Problem to work on = In the listing, change "triangle" to "arrow" in everything from the line containing "Task: Click the PDFを開く button" down to the line containing "Action: click(x=637, y=26)", leaving all else unchanged, and give back only those lines.

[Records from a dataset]
=====

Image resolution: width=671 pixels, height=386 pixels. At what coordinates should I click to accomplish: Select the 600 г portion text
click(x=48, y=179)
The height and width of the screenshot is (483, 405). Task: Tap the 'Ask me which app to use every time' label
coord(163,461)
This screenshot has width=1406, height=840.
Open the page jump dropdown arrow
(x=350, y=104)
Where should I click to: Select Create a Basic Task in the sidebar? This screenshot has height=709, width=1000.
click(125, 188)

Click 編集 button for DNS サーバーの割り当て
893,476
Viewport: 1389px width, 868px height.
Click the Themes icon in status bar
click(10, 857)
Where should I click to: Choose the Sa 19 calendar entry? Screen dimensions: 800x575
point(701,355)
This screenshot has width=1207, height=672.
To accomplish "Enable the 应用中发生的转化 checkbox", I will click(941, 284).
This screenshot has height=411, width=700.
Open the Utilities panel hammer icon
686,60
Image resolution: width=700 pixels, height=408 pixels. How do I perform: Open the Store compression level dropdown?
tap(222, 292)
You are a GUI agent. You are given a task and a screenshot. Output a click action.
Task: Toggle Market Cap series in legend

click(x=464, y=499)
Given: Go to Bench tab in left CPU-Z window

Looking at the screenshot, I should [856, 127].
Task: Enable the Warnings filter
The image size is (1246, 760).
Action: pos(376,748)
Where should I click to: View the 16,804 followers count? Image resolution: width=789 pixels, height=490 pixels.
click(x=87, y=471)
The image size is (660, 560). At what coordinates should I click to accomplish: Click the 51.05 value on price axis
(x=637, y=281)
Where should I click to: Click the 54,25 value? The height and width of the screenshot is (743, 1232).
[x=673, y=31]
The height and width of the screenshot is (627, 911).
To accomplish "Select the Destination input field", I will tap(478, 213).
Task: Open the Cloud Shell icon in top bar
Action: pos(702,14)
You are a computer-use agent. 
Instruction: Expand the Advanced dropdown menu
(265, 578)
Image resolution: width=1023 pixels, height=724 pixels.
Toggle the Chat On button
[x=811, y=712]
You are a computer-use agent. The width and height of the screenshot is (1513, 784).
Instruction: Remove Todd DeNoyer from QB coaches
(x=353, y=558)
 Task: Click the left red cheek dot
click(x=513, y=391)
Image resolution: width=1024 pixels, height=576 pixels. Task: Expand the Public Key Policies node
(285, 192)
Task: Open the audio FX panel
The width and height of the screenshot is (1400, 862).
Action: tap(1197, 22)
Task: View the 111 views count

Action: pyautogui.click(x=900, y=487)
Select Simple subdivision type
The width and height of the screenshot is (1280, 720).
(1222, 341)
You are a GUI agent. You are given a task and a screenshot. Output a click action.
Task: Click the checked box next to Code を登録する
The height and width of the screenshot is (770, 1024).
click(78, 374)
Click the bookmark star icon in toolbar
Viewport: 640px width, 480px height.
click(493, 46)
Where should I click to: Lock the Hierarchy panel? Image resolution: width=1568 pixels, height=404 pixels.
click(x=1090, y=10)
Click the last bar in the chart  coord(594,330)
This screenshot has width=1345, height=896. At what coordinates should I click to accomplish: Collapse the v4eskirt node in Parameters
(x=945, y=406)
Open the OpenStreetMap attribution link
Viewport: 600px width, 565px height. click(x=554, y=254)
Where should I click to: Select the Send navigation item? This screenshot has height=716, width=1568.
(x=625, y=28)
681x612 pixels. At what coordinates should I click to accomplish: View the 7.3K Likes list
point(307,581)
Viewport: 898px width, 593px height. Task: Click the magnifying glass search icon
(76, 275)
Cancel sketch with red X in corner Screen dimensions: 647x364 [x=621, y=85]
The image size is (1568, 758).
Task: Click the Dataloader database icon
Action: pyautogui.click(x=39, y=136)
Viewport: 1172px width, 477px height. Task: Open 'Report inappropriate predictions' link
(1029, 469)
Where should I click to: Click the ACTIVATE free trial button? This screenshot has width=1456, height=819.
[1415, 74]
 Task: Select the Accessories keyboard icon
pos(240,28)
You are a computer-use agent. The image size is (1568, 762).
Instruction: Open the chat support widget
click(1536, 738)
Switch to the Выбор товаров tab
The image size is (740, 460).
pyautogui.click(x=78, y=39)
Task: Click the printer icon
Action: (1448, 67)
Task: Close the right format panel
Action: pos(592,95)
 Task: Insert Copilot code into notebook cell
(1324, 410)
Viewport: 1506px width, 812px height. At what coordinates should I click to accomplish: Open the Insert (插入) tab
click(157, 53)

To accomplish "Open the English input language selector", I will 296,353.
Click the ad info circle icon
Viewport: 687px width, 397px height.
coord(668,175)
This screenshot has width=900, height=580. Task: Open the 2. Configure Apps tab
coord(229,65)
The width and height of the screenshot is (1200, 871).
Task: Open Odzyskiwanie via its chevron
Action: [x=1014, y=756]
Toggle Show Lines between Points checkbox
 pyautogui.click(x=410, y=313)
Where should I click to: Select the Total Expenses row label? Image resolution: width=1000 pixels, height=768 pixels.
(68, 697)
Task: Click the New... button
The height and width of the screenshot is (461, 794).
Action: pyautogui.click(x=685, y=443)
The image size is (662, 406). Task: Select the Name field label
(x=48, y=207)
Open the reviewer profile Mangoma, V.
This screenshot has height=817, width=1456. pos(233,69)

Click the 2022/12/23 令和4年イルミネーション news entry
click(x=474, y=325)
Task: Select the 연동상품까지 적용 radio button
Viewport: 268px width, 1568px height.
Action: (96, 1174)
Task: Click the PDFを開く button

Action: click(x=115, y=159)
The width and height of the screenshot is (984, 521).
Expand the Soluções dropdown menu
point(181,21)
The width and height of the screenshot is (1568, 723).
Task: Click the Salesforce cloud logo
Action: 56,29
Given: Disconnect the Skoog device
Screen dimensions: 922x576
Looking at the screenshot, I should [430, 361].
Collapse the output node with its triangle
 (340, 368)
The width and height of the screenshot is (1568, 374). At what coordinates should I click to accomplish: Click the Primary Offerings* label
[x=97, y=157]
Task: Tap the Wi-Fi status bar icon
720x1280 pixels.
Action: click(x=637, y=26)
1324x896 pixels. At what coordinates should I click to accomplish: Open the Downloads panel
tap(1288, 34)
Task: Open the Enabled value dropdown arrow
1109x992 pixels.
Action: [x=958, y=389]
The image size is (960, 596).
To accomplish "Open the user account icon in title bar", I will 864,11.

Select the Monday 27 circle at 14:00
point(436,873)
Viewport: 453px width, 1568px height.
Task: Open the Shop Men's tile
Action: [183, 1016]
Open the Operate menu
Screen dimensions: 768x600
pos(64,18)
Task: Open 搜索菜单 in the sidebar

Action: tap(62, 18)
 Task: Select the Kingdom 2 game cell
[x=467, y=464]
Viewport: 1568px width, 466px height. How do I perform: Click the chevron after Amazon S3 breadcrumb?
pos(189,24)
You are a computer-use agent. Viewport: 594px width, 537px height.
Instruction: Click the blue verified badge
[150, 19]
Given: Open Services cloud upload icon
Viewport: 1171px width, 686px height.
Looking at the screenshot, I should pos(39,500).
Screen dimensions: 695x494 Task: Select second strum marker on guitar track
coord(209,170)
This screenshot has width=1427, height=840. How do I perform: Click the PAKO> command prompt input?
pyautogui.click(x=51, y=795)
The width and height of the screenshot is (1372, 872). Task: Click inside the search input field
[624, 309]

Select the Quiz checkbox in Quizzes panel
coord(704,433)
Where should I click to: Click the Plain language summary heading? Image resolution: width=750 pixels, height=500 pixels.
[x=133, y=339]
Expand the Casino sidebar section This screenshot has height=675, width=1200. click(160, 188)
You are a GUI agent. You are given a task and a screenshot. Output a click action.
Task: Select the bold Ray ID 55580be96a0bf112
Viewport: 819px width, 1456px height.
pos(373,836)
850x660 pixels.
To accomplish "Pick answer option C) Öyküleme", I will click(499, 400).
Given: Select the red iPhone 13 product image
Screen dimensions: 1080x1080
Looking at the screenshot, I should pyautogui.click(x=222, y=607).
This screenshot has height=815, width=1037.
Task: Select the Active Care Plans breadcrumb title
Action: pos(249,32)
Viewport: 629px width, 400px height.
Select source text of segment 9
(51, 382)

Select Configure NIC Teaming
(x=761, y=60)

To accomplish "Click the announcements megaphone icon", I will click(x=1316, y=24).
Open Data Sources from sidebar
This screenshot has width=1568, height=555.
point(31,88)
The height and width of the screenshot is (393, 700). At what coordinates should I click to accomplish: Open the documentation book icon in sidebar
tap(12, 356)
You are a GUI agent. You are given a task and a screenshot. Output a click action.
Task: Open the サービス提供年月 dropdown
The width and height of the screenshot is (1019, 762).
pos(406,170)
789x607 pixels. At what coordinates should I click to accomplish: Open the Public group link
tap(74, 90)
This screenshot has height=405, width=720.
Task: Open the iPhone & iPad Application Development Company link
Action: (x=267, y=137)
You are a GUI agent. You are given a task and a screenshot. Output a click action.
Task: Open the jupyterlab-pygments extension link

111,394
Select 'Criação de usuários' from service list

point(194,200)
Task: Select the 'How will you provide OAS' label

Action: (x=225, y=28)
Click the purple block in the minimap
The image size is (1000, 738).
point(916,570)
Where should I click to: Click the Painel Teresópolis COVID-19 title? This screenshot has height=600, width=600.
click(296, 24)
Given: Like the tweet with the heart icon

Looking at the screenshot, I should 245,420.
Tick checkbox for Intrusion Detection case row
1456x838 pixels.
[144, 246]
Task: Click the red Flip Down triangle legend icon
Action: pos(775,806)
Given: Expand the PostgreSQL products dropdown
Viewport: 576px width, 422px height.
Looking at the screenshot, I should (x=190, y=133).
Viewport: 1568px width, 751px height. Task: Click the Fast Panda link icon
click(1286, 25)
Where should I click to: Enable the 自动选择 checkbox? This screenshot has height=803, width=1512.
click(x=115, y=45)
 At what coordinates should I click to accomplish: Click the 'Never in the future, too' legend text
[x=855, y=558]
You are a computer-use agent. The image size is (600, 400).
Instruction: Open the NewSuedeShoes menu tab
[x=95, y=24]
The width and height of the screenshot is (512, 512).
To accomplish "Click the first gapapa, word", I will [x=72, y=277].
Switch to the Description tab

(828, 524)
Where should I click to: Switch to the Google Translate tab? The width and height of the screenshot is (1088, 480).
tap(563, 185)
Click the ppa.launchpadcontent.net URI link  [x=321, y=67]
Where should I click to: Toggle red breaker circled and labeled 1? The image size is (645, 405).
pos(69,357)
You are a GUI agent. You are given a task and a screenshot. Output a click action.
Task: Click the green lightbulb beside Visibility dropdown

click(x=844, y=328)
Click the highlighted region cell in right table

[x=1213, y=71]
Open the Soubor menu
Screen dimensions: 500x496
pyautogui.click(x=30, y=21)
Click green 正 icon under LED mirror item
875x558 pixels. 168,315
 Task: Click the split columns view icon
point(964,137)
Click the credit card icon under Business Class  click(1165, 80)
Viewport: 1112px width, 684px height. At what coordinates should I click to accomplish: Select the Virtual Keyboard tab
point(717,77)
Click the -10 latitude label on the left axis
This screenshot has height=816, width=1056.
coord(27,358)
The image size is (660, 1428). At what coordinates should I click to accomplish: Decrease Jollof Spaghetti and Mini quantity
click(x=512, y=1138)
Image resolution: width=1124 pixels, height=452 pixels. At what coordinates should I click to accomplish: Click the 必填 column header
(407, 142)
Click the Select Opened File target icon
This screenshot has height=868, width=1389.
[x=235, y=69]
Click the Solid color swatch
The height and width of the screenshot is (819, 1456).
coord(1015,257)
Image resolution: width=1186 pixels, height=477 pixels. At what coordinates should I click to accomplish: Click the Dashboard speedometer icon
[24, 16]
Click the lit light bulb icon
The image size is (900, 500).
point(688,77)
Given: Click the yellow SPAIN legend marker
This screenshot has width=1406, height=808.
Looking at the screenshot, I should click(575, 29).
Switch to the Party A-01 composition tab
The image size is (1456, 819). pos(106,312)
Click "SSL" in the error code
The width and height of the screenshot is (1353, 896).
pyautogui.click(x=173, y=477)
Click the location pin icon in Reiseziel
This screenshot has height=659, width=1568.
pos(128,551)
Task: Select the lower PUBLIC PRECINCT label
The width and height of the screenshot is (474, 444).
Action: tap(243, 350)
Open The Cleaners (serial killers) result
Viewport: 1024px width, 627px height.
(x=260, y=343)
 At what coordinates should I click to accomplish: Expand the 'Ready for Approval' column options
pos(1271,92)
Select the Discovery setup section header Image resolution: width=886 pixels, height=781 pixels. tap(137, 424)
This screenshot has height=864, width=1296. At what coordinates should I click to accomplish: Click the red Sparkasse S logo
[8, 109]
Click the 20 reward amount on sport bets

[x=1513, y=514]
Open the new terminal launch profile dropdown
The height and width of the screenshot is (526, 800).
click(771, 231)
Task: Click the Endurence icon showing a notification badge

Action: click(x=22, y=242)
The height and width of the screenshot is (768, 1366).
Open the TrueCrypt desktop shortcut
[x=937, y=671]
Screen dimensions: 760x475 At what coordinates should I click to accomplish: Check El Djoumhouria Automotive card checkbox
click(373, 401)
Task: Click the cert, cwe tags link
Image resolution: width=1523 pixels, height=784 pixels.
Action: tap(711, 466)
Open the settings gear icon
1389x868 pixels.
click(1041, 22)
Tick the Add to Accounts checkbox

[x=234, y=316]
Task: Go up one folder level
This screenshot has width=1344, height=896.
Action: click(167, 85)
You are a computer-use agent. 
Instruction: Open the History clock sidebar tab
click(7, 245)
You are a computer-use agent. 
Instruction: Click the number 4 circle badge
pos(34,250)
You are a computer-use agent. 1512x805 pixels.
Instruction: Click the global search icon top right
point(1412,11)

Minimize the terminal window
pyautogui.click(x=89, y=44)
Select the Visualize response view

=====

Task response =
Task: Click the PDFを開く button

Action: click(x=115, y=159)
The width and height of the screenshot is (984, 521).
Expand the Soluções dropdown menu
point(181,21)
The width and height of the screenshot is (1568, 723).
Task: Click the Salesforce cloud logo
Action: 56,29
Given: Disconnect the Skoog device
Screen dimensions: 922x576
Looking at the screenshot, I should [430, 361].
Collapse the output node with its arrow
 (340, 368)
The width and height of the screenshot is (1568, 374). At what coordinates should I click to accomplish: Click the Primary Offerings* label
[x=97, y=157]
Task: Tap the Wi-Fi status bar icon
720x1280 pixels.
Action: click(x=637, y=26)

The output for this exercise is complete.